Jaksa Agung Muda Perdata dan Tata Usaha Negara (JAM-Datun) Feri Wibisono mengatakan, hasil putusan arbitase banyak mengandung bukti yang tidak benar.
“JPN (Jaksa Penuntut Negara) atas kuasa Menhan membuktikan bahwa putusan arbitrase didasarkan pada banyak bukti yang tidak benar dan ada kebohongan,” kata Feri saat dihubungi Kompas.com, Kamis (17/2/2022).
Feri menambahkan, ada banyak kejanggalan dalam putusan arbitrase yang dipersidangkan di Pengadilan Singapura.
Kendati demikian, ia tidak secara rinci menjelaskan kejaganggalan itu. Ia hanya menyebut bukti itu mengandung unsur tipu muslihat.
“Bukti yang diajukan di persidangan arbitrase yang menjadi dasar putusan arbitrase, itu ada tipu muslihatnya,” imbuhnya.
Menurut dia, jika bukti yang diajukan sudah benar, seharusnya hasil putusan arbitase akan berbeda. Atas dasar itu, pihaknya membantu Kemenhan mengajukan gugatan.

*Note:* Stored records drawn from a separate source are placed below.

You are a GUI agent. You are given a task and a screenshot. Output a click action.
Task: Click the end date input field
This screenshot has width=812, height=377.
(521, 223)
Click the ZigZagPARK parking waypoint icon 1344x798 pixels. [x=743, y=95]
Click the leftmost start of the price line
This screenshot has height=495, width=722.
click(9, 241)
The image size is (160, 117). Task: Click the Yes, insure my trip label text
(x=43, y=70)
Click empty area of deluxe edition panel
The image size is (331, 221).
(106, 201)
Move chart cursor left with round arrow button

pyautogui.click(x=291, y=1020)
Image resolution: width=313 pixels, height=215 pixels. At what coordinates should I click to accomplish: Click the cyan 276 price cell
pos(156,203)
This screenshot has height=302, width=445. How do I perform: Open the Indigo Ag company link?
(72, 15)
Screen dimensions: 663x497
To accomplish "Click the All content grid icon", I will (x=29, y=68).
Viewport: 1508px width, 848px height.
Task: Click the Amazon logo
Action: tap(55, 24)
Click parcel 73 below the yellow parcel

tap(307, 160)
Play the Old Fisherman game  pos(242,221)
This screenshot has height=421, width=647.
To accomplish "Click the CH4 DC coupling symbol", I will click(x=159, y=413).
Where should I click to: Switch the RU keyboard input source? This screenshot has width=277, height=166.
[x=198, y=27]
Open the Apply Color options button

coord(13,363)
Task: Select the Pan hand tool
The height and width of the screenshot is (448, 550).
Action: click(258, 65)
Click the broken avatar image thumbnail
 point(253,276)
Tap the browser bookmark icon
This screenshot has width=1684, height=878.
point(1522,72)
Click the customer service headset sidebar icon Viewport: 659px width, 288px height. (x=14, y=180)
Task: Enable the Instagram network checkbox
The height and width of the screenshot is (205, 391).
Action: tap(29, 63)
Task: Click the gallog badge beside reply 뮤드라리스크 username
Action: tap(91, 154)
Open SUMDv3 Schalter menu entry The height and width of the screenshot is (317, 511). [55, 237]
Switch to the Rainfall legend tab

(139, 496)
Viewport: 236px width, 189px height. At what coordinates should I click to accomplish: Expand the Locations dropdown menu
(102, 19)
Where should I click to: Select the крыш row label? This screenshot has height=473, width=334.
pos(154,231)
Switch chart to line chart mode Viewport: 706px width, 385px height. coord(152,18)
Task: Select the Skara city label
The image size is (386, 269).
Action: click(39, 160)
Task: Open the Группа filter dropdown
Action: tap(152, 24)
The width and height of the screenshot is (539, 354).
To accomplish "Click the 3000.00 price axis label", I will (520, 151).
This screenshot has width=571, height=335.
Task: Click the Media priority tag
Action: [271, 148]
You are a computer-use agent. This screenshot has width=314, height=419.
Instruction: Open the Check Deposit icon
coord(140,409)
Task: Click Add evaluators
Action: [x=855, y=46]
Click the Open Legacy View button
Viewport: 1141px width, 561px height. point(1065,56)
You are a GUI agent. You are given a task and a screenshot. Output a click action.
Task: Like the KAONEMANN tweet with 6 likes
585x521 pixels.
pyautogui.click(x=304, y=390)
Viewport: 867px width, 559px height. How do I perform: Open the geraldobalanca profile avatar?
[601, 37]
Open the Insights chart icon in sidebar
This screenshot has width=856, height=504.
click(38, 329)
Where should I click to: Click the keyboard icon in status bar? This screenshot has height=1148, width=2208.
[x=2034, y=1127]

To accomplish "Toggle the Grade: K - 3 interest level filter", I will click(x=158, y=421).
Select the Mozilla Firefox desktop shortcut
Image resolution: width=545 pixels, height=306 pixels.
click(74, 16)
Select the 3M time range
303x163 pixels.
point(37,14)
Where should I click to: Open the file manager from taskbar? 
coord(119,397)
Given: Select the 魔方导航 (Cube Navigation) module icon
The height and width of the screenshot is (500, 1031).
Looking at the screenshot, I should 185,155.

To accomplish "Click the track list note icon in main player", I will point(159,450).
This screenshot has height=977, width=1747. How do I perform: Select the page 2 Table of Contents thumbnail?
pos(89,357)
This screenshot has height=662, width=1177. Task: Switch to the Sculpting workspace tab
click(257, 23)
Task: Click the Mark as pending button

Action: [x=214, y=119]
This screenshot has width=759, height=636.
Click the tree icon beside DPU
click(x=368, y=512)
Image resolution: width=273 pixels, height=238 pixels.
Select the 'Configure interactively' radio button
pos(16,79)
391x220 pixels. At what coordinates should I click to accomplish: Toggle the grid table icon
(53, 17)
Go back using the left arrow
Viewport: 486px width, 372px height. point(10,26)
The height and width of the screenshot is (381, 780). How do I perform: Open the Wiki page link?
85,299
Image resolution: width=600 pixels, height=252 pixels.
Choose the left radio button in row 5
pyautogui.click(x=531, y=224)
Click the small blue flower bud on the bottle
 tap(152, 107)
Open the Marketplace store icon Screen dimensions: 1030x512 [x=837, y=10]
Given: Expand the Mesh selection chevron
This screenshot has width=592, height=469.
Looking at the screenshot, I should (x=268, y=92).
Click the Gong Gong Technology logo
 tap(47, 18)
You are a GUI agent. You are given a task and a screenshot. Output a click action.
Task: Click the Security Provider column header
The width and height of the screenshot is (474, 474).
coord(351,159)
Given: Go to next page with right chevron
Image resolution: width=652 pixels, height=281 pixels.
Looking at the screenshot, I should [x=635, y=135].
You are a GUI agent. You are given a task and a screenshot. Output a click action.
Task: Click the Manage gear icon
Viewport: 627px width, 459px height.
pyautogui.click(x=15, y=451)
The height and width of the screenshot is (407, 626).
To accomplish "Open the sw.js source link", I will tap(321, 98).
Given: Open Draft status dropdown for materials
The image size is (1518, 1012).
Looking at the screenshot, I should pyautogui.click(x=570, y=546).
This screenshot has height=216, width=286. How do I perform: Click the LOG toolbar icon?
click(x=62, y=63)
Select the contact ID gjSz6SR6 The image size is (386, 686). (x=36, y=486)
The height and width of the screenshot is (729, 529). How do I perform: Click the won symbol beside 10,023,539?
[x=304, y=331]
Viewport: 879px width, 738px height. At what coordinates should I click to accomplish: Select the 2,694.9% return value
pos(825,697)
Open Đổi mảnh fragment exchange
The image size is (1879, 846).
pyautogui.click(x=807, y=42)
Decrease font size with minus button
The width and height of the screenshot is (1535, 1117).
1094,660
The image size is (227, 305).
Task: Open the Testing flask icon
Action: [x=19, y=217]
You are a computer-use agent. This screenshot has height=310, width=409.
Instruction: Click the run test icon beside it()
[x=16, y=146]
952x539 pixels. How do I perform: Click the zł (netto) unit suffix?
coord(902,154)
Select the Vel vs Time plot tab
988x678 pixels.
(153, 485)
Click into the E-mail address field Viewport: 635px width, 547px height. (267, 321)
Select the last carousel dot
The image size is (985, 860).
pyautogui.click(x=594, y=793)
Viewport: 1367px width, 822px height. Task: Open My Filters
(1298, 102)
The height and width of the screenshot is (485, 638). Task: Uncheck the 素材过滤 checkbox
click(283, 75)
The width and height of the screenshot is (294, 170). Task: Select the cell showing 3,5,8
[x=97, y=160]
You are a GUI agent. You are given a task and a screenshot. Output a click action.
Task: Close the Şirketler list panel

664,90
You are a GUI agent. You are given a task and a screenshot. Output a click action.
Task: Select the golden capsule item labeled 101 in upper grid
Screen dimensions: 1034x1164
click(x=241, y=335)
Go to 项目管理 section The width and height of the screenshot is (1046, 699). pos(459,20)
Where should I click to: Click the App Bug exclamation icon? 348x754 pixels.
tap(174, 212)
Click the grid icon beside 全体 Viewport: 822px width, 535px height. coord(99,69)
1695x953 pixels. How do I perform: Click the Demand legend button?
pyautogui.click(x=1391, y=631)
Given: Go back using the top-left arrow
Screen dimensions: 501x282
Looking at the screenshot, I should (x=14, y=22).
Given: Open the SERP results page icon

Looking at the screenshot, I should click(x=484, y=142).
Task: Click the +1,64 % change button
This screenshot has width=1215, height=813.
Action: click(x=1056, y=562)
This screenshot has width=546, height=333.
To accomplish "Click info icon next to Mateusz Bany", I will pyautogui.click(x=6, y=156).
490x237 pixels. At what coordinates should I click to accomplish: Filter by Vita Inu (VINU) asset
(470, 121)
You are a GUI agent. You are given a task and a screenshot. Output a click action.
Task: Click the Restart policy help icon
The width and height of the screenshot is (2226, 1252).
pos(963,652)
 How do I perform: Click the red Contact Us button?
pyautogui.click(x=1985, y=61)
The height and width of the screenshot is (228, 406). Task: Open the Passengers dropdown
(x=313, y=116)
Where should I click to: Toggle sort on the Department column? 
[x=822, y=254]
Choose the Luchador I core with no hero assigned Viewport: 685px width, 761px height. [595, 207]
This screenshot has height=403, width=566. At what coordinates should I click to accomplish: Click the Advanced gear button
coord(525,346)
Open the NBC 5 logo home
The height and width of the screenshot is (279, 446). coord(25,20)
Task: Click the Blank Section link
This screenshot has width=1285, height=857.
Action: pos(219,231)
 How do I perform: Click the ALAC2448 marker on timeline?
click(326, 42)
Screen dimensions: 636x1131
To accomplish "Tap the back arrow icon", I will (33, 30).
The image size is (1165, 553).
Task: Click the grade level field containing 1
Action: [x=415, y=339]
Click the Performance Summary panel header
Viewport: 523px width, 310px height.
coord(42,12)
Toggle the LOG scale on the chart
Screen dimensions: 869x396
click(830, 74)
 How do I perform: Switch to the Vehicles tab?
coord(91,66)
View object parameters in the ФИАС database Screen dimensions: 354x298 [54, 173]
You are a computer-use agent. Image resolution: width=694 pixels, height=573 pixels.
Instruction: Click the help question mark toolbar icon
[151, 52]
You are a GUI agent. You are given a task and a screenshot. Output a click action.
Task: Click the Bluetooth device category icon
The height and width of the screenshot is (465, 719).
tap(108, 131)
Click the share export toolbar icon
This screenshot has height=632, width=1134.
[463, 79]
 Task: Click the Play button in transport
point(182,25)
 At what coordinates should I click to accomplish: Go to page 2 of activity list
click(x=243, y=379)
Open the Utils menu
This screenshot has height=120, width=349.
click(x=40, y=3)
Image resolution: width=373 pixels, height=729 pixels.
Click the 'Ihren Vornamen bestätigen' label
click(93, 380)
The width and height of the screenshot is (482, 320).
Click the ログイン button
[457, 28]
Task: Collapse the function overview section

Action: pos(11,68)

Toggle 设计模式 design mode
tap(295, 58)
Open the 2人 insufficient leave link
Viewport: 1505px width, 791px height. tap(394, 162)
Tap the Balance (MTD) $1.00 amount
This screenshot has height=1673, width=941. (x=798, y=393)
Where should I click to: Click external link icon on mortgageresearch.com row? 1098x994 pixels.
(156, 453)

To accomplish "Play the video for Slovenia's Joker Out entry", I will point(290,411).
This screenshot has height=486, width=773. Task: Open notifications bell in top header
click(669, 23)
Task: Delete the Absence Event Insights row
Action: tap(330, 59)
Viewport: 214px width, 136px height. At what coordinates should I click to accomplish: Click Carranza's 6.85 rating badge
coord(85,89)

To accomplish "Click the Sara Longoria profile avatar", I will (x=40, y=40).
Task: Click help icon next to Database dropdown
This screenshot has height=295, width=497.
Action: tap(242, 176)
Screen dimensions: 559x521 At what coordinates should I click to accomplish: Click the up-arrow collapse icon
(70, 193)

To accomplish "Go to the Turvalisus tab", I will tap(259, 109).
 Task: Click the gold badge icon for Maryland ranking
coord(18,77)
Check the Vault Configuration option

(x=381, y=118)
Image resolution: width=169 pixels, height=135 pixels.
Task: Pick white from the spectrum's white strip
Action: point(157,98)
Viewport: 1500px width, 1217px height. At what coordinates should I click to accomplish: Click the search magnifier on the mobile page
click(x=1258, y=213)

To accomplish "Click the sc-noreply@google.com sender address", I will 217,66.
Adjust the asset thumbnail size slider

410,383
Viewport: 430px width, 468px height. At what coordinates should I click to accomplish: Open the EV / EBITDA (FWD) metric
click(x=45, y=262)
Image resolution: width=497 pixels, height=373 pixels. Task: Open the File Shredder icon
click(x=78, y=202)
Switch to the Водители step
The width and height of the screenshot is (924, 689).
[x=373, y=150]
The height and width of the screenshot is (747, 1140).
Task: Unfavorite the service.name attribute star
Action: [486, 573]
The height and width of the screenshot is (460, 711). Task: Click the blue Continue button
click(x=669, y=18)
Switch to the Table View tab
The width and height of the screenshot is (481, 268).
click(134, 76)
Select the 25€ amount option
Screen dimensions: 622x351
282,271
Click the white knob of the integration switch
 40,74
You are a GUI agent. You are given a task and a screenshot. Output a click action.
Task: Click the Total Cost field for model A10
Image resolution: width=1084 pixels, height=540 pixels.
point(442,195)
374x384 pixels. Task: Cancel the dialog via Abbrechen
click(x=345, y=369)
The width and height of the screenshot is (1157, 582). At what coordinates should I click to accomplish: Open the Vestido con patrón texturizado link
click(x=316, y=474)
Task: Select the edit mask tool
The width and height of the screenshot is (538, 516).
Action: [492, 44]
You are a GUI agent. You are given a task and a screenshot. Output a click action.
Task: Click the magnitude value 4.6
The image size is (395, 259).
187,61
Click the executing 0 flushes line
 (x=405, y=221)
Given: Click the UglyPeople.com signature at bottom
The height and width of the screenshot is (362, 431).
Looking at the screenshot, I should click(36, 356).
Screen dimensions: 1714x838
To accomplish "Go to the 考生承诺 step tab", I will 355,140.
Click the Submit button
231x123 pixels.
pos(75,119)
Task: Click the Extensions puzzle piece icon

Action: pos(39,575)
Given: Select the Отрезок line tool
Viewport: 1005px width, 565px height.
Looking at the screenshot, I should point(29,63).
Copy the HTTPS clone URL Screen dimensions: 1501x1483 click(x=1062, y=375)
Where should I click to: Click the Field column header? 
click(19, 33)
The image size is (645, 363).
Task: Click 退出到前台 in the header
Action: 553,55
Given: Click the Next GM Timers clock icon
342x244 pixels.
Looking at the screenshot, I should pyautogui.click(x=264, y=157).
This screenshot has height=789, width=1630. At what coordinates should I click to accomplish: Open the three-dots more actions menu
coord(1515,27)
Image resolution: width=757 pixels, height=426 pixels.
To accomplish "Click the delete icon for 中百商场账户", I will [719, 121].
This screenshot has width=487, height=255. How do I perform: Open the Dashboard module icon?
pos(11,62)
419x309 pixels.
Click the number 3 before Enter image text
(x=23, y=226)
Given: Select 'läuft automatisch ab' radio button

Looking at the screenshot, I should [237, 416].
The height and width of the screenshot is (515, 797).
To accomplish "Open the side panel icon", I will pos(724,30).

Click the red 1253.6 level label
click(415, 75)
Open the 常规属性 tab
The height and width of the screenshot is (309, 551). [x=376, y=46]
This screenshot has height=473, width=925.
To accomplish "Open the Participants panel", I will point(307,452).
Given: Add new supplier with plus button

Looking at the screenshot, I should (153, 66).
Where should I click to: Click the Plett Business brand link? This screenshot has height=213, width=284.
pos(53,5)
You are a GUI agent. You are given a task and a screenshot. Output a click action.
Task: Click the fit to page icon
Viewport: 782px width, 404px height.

“Sehingga diajukan perlawanan untuk tidak layak diproses eksekusi,” imbuhnya.
Dikutip dari Sistem Informasi Penelusuran Perkara (SIPP) PN Jakarta Pusat, Kemenhan mengajukan gugatan dengan nomor perkara 64/Pdt.G/2022/PN Jkt.Pst pada 2 Februari 2022.
Gugatan meminta pembatalan arbitrase yang diajukan ke pihak Navayo International A.G dan Hungarian Exsport Credit Insurance PTE LTD.
Perkara itu menggugat bahwa Putusan Arbitrase Internasional atau International Chambers of Commerce (ICC) tanggal 22 April 2021 Nomor 20472/HTG tidak dapat diakui dan tidak dapat dilaksanakan.
Adapun dalam kasus ini diketahui sebelumnya Kemenhan mengajukan permintaan untuk mendapatkan hak pengelolaan kepada Kementerian Komunikasi dan Informatika (Kemkominfo) guna membangun Satelit Komunikasi Pertahanan (Satkomhan) saat slot orbit 123 mengalami kekosongan pengelolaan.
Kemenhan kemudian membuat kontrak sewa Satelit Artemis milik Avanti Communication Limited pada 6 Desember 2015.
Untuk membangun Satkomhan, Kemenhan juga menandatangani kontrak dengan Navayo, Airbus, Detente, Hogan Lovel, dan Telesat dalam kurun waktu 2015-2016.
Padahal saat melakukan kontrak pada 2015 itu, Kemenhan ternyata belum memiliki anggaran untuk keperluan tersebut.
Akibatnya, pada 9 Juli 2019, pihak Avanti mengajukan gugatan dan pengadilan arbitrase menjatuhkan putusan yang berakibat negara telah mengeluarkan pembayaran untuk sewa Satelit Artemis sekitar Rp 515 miliar.
Pada tahun 2021 pihak Navayo mengajukan tagihan sebesar USD 16 juta kepada Kemenhan. Karena tidak dibayarkan, Navayo menggugat ke Pengadilan Arbitrase Singapura.
Berdasarkan putusan Pengadilan Arbitrase Singapura pada 22 Mei 2021, Kemenhan harus membayar USD 20.901.209 atau setara Rp 314 miliar kepada Navayo.